World journal of gastroenterology

Indole phytoalexin derivatives induce mitochondrial-mediated apoptosis in human colorectal carcinoma cells.

PMID 28706417


To investigate the mechanism of the antiproliferative effect of synthetic indole phytoalexin derivatives on human colorectal cancer cell lines. Changes in cell proliferation and the cytotoxic effect of the tested compounds on human colorectal cancer cell lines and human fibroblasts were evaluated using MTS and BrdU assay, allowing us to choose the most potent substance. Cell cycle alterations were analyzed using flow cytometric analysis.
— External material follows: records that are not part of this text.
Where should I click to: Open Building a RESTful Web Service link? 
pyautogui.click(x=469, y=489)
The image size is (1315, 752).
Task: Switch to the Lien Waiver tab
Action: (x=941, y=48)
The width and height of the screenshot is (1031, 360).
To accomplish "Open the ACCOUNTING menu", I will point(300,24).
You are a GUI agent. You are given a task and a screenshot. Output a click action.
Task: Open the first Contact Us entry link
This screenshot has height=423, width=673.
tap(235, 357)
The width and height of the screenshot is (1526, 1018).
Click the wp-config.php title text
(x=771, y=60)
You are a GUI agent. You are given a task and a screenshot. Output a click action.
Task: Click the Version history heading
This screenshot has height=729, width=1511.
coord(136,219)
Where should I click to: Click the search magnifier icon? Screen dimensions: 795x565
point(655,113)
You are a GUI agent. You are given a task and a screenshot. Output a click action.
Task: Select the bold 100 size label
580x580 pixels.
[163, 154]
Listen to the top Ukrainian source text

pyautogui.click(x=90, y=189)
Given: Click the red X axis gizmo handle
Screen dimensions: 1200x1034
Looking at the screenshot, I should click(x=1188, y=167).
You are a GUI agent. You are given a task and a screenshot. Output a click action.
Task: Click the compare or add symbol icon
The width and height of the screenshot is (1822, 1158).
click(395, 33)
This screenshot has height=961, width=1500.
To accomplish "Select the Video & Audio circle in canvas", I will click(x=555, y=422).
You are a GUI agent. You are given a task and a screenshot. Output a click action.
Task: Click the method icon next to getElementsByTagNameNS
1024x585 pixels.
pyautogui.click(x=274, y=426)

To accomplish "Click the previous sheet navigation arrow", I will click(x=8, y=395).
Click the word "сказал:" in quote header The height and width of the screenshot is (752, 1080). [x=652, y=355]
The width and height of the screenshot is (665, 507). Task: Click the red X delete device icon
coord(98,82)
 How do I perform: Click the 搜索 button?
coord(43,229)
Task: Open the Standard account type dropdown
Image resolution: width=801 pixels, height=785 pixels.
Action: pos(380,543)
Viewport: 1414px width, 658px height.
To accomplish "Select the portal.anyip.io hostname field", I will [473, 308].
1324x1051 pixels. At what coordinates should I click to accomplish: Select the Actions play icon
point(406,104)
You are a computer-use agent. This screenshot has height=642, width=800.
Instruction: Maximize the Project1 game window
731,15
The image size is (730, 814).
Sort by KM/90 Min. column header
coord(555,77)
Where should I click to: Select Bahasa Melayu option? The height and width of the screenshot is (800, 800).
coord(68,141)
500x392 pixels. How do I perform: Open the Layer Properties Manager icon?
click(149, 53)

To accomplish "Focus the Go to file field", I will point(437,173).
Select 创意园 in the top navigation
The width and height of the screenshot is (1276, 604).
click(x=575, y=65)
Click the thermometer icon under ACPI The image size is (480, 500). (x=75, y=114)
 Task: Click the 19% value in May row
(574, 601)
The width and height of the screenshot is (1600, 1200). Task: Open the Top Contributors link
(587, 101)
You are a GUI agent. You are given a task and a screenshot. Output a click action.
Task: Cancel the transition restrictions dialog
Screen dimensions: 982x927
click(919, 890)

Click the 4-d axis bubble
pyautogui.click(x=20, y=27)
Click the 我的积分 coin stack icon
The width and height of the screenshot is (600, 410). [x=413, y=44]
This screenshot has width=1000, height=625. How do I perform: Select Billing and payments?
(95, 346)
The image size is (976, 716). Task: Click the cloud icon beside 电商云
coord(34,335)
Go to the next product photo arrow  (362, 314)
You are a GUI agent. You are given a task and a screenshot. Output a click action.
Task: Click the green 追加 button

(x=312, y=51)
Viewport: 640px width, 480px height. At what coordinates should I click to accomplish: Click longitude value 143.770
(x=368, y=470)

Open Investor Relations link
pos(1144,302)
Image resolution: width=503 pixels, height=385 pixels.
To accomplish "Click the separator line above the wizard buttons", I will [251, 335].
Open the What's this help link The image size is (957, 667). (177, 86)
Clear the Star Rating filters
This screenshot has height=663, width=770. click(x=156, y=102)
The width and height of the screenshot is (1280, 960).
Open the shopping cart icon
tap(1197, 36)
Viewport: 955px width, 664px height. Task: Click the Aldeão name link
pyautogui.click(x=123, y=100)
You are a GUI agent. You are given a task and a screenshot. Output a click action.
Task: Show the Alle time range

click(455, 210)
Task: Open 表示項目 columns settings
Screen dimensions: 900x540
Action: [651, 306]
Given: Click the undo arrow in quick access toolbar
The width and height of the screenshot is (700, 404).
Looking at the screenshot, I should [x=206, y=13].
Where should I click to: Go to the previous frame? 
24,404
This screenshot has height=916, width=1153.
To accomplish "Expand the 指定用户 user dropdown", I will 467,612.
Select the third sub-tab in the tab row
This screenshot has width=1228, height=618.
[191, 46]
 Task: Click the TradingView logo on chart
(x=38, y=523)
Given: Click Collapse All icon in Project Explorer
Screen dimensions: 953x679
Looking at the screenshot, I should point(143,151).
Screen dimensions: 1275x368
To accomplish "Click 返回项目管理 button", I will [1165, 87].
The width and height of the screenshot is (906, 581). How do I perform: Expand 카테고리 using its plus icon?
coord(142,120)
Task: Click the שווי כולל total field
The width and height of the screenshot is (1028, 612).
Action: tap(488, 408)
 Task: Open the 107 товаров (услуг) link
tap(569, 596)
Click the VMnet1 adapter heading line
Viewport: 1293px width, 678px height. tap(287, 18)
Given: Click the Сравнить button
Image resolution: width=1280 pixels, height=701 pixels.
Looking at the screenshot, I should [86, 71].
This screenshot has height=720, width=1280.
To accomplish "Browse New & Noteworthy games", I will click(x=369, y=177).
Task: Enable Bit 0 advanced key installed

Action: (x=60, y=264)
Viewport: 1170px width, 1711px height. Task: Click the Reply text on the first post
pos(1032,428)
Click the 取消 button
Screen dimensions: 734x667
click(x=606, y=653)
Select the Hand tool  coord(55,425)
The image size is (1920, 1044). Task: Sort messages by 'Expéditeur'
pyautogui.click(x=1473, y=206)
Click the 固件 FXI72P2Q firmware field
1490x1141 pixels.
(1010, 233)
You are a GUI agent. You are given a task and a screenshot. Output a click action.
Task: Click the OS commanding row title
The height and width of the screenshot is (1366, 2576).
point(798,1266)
The apoptosis-inducing effect of compound K-453 on the HCT116 cell line was examined with annexin V/PI double staining using flow cytometry, as well as acridine orange/propidium iodide (AO/PI) staining. The flow cytometry method also allowed us to measure changes in levels or activation states of other factors associated with apoptosis, such as poly (ADP-ribose) polymerase (PARP), caspase-3 and -9, cytochrome c, Bcl-2 family proteins, and also the integrity of the mitochondrial membrane. To evaluate activity of the transcription factors and proteins involved in signaling pathways we used Western blot analysis together with flow cytometry. Among the ten tested compounds, compound K-453 {(±)-trans-1,2-dimethoxy-2'-(3,5-bis-trifluoromethylphenylamino)spiro{indoline-3,5'[4',5']dihydrothiazol} exhibited the most potent activity with IC50 = 32.22 ± 1.14 μmol/L in human colorectal HCT116 cells and was thus selected for further studies. Flow cytometric analysis revealed a K-453-induced increase in the population of cells with sub-G1 DNA content, which is considered as a marker of apoptotic cell death. The apoptosis-inducing effect of compound K453 was also confirmed by annexin V/PI double staining and AO/PI staining. The apoptosis was associated with the loss of mitochondrial membrane potential, PARP cleavage, caspase-3 and caspase-9 activation, release of cytochrome c, as well as changes in the levels of Bcl-2 family members. Moreover, flow cytometry showed that compound K-453 stimulates phosphorylation of p38 MAPK but decreases phosphorylation of Akt and Erk 1/2. Activation of p38 MAPK was also confirmed using Western blot analysis. This analysis also revealed down-regulation of NF-κB1 (p50) and RelA (p65) proteins and the loss of their anti-apoptotic activity. In our study compound K-453 exhibited an antiproliferative effect by induction of intrinsic apoptosis as well as modulation of several signaling pathways.